Reproduce verbatim the part of the records that opens with the line containing "This screenshot has height=1130, width=2043." and closes with the line containing "Image resolution: width=1890", including both of those lines.

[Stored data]
━━━
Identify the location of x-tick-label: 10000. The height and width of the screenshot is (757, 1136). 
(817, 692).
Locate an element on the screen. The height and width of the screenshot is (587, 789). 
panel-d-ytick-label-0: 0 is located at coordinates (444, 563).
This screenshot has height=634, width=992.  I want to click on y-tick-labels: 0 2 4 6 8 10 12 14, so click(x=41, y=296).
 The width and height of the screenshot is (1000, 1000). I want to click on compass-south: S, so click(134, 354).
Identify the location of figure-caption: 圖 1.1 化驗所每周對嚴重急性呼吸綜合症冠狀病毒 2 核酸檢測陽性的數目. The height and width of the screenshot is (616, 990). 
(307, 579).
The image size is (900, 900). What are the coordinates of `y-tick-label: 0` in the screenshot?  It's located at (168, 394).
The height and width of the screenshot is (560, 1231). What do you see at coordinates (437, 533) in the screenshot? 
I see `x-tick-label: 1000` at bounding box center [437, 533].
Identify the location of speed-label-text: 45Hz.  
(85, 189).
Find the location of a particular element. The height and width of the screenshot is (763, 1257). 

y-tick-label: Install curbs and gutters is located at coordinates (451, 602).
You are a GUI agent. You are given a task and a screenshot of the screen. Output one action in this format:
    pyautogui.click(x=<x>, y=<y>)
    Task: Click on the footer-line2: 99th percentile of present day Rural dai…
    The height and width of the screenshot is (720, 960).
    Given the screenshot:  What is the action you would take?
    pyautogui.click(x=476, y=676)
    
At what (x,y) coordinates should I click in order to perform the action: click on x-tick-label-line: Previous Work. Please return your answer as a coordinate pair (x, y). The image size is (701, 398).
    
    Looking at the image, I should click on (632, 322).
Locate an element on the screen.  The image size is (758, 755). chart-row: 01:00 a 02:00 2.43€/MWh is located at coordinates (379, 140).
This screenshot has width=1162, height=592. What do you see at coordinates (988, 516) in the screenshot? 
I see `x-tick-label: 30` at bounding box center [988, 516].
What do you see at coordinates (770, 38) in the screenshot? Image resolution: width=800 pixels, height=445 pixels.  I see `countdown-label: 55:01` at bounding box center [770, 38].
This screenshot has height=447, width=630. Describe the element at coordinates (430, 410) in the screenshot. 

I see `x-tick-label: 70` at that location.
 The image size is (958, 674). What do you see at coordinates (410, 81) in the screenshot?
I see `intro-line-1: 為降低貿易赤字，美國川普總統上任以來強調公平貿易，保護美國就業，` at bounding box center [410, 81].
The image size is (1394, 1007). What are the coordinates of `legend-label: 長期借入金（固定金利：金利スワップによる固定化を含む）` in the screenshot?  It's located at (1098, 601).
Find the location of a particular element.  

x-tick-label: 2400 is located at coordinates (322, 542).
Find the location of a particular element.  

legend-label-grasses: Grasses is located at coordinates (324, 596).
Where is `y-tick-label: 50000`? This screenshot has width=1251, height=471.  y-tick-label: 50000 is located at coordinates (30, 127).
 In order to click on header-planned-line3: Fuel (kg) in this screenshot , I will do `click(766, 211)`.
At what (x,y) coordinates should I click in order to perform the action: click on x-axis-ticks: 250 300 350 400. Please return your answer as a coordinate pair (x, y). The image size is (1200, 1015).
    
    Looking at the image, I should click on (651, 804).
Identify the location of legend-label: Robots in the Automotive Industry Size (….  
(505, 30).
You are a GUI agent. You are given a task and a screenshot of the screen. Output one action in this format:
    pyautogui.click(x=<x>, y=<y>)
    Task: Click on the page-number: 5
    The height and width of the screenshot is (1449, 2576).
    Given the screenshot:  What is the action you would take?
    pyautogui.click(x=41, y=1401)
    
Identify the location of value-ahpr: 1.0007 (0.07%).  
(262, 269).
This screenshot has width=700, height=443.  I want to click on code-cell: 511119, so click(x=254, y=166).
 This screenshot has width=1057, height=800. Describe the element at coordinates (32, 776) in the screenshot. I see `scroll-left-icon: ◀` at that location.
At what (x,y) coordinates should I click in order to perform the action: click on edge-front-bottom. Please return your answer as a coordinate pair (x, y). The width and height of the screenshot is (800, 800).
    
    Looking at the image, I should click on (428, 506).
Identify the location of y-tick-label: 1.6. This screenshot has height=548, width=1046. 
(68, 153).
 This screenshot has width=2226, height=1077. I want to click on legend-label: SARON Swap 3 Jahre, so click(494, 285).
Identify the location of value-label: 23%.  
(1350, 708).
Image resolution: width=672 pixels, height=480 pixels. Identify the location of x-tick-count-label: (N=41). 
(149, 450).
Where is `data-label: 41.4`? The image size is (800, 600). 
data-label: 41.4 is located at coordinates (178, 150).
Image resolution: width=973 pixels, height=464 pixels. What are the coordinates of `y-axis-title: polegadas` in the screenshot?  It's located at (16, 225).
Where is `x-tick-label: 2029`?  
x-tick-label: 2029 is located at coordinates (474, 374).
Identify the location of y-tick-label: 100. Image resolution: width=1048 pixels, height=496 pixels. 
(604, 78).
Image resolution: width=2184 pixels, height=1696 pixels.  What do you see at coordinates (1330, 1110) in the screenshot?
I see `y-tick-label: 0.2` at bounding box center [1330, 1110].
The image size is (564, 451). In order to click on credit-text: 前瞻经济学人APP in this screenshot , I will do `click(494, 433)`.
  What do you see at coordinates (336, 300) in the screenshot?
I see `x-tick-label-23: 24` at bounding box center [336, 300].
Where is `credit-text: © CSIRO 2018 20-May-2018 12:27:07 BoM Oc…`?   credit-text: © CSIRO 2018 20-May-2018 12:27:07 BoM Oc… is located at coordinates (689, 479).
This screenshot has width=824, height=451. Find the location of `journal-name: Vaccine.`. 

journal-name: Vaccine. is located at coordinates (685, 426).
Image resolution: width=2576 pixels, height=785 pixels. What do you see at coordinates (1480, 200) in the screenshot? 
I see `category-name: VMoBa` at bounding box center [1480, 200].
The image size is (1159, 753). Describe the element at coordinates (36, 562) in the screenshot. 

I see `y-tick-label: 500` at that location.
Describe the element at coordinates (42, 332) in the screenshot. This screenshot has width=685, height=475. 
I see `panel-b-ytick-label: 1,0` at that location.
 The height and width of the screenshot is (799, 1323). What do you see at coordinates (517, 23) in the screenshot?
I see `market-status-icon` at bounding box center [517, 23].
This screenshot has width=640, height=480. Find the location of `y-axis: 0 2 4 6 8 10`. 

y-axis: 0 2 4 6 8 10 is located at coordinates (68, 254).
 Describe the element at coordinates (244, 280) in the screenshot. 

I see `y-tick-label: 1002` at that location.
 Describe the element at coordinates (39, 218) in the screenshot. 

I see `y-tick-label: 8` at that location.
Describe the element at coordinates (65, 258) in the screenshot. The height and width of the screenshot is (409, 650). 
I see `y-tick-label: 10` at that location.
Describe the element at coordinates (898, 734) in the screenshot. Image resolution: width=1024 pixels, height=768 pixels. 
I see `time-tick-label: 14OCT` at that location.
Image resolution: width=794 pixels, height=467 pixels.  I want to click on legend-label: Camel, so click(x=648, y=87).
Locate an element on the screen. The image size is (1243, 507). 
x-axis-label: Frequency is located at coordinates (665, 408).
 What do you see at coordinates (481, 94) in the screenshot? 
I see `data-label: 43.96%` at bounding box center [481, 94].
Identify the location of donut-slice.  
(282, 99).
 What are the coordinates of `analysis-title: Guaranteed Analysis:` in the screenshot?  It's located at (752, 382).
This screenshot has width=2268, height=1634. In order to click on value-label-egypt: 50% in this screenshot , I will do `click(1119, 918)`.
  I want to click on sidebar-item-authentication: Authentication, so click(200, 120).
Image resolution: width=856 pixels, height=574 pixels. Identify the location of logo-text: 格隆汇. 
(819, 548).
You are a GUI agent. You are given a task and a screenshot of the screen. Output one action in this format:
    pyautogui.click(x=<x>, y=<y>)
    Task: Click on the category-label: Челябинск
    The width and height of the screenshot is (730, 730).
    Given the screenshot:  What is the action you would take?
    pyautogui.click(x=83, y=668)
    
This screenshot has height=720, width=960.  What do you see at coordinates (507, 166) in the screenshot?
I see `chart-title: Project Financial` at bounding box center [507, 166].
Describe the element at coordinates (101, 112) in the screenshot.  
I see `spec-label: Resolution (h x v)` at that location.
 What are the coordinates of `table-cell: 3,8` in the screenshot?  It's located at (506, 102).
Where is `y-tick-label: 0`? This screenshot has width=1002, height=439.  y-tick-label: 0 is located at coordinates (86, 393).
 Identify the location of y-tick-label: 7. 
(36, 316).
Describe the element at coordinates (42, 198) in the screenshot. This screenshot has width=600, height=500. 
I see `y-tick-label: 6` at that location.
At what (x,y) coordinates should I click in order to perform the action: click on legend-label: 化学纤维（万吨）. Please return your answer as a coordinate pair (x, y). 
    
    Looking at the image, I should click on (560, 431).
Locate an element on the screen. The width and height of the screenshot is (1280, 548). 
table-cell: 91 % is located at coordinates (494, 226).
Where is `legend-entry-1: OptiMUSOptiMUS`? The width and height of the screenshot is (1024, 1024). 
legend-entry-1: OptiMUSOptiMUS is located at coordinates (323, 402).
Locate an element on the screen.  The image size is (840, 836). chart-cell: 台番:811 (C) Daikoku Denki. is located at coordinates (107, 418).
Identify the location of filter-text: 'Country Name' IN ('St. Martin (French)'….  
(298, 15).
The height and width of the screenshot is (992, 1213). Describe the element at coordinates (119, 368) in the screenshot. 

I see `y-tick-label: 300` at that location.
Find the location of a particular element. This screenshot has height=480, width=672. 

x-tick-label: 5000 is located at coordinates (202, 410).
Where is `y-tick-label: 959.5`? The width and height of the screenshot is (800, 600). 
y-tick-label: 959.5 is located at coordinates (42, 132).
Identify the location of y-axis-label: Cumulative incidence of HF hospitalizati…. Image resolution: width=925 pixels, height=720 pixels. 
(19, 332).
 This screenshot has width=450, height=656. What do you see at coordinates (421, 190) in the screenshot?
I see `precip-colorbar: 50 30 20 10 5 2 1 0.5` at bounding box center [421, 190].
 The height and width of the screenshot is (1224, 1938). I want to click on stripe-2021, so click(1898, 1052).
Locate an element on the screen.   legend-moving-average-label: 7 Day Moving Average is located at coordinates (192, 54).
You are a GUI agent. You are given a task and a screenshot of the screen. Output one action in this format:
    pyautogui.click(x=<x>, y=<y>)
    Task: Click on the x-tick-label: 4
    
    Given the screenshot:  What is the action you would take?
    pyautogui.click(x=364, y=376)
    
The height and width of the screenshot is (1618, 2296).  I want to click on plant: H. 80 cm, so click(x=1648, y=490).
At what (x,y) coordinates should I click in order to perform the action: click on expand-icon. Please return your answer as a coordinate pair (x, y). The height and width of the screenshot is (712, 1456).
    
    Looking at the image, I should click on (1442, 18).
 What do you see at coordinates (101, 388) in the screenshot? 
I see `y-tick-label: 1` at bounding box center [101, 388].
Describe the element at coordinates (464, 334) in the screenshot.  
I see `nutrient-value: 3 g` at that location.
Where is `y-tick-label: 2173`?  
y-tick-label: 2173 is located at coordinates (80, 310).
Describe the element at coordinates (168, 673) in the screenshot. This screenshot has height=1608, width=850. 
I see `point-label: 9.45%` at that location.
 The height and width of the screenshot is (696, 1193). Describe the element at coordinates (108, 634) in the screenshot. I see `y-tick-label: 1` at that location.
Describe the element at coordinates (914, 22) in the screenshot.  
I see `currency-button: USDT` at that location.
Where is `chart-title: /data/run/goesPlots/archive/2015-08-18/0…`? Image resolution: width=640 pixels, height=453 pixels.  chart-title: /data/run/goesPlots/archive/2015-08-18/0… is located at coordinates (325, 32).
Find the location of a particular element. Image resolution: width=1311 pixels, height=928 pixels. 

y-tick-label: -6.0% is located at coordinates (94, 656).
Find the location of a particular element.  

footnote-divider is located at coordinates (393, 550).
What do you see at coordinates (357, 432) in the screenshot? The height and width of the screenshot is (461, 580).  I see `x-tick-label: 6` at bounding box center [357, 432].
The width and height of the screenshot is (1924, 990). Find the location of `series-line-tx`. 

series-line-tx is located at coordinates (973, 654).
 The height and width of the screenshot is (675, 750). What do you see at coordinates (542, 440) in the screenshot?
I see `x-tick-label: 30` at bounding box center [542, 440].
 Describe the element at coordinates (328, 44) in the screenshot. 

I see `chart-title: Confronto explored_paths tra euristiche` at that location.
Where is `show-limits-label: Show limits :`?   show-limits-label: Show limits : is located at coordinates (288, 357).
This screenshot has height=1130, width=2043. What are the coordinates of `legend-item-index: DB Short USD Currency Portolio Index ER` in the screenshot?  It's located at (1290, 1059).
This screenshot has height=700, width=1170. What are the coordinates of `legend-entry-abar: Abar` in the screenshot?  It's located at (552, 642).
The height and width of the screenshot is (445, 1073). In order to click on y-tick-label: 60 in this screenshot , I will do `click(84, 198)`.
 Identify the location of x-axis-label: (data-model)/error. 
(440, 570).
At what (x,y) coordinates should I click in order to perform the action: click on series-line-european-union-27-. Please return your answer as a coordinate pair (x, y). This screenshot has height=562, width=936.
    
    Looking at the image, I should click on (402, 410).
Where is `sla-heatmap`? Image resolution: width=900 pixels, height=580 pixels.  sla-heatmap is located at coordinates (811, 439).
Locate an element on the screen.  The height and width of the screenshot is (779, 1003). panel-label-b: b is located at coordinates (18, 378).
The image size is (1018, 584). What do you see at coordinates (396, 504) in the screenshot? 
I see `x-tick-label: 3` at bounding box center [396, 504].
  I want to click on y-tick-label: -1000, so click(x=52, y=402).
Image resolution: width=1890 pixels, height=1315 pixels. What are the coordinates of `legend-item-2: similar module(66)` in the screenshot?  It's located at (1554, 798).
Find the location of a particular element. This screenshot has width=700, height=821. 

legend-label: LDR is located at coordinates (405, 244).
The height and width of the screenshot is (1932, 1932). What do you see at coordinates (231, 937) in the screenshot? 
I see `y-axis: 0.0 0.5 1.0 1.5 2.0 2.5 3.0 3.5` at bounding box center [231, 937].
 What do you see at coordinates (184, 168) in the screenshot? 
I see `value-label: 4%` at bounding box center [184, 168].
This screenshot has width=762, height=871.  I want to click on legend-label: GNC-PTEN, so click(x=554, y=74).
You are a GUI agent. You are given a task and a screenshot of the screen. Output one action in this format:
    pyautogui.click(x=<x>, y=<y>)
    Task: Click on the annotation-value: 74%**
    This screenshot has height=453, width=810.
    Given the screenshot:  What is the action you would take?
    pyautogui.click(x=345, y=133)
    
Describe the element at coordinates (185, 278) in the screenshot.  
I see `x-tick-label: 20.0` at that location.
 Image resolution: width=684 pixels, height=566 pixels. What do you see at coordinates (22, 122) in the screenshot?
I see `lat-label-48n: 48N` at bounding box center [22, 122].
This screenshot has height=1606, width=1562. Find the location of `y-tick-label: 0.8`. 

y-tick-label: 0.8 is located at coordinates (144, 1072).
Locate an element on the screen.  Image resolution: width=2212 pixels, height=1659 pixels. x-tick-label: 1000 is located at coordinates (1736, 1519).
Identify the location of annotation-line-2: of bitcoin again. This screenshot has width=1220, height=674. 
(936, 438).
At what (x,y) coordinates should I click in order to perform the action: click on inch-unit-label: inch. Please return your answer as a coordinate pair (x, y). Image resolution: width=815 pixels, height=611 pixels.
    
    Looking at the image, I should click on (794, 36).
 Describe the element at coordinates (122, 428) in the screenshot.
━━━
SOLUTION BELOW —
This screenshot has height=1130, width=2043. What are the coordinates of `legend-item-index: DB Short USD Currency Portolio Index ER` in the screenshot?  It's located at (1290, 1059).
This screenshot has height=700, width=1170. What are the coordinates of `legend-entry-abar: Abar` in the screenshot?  It's located at (552, 642).
The height and width of the screenshot is (445, 1073). In order to click on y-tick-label: 60 in this screenshot , I will do `click(84, 198)`.
 Identify the location of x-axis-label: (data-model)/error. 
(440, 570).
At what (x,y) coordinates should I click in order to perform the action: click on series-line-european-union-27-. Please return your answer as a coordinate pair (x, y). This screenshot has height=562, width=936.
    
    Looking at the image, I should click on (402, 410).
Where is `sla-heatmap`? Image resolution: width=900 pixels, height=580 pixels.  sla-heatmap is located at coordinates (811, 439).
Locate an element on the screen.  The height and width of the screenshot is (779, 1003). panel-label-b: b is located at coordinates (18, 378).
The image size is (1018, 584). What do you see at coordinates (396, 504) in the screenshot? 
I see `x-tick-label: 3` at bounding box center [396, 504].
  I want to click on y-tick-label: -1000, so click(x=52, y=402).
Image resolution: width=1890 pixels, height=1315 pixels. What are the coordinates of `legend-item-2: similar module(66)` in the screenshot?  It's located at (1554, 798).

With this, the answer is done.